Activity-evoked extracellular pH shifts in slices of rat dorsal lateral geniculate nucleus

Abstract

Activity-dependent extracellular pH shifts were studied in slices of the rat dorsal lateral geniculate nucleus (dLGN) using double-barreled pH-sensitive microelectrodes. In 26 mM HCO 3 −-buffered media, afferent activation (10 Hz, 5 s) elicited an early alkaline shift of 0.04±0.02 pH units associated with a later, slow acid shift of 0.05±0.03 pH units. Extracellular pH shifts in the ventral lateral geniculate nucleus were rare, and limited to acidifications of approximately 0.02 pH units.
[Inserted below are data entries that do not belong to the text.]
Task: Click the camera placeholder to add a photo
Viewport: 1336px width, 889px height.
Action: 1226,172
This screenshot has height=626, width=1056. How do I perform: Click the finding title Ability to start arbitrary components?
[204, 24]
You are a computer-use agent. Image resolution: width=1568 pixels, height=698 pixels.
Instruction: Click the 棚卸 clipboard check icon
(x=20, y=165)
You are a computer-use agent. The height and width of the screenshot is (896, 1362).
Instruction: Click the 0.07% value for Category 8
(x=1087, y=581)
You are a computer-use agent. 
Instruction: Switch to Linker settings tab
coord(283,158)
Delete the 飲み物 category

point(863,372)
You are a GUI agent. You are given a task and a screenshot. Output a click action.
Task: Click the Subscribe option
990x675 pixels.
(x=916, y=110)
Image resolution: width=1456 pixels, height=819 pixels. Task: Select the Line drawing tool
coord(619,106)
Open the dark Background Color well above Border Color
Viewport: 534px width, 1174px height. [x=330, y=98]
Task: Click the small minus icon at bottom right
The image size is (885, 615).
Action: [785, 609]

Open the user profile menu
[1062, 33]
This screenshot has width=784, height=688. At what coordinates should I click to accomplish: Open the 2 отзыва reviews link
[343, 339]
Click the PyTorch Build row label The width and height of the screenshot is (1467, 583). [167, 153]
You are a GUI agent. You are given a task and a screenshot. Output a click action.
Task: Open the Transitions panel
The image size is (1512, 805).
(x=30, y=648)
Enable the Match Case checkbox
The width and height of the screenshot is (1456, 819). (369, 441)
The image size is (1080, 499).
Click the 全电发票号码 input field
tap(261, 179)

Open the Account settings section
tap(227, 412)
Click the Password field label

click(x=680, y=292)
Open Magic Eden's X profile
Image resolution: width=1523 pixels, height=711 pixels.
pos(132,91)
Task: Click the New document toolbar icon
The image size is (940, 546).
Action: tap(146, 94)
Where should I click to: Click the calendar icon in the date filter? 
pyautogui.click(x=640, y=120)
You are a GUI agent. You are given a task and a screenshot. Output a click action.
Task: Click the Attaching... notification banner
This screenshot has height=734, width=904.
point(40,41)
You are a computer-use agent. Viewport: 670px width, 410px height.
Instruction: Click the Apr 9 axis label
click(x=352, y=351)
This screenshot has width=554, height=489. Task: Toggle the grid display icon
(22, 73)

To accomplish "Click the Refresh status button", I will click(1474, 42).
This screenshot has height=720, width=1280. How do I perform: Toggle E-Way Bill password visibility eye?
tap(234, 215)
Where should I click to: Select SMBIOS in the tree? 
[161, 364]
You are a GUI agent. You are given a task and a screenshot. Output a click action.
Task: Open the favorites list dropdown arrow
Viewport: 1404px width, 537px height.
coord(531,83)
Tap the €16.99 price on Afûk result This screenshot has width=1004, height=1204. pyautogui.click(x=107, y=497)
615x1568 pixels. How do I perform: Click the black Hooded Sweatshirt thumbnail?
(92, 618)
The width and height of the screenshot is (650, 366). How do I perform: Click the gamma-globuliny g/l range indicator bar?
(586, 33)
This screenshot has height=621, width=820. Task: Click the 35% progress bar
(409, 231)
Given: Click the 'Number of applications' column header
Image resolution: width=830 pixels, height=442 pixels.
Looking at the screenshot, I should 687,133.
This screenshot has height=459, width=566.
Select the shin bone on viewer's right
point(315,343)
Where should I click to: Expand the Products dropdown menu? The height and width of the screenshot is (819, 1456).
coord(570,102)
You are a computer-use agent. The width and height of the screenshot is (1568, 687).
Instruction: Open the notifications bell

The alkaline shift in the dLGN increased in the presence of benzolamide (1–2 μM), an extracellular carbonic anhydrase inhibitor. The mean alkaline shift in benzolamide was 0.10±0.05 pH units. In 26 mM HEPES-buffered saline, the alkaline response averaged 0.09±0.03 pH units. The alkaline shifts persisted in 100 μM picrotoxin (PiTX) but were blocked by 25 μM CNQX/50 μM APV. If stimulation intensity was raised in the presence of CNQX/APV, a second alkalinization arose, presumably due to direct activation of dLGN neurons. The direct responses were amplified by benzolamide, and blocked by either 0 Ca 2+/EGTA, Cd 2+ or TTX. In 0 Ca 2+, addition of 500 μM–5 mM Ba 2+ restored the alkalosis. Alkaline shifts evoked with extracellular Ba 2+ were larger and faster than those elicited by equimolar Ca 2+. In summary, synchronous activation in the dLGN results in an extracellular H + sink, via a Ca 2+-dependent mechanism, similar to activity-dependent alkaline shifts in hippocampus.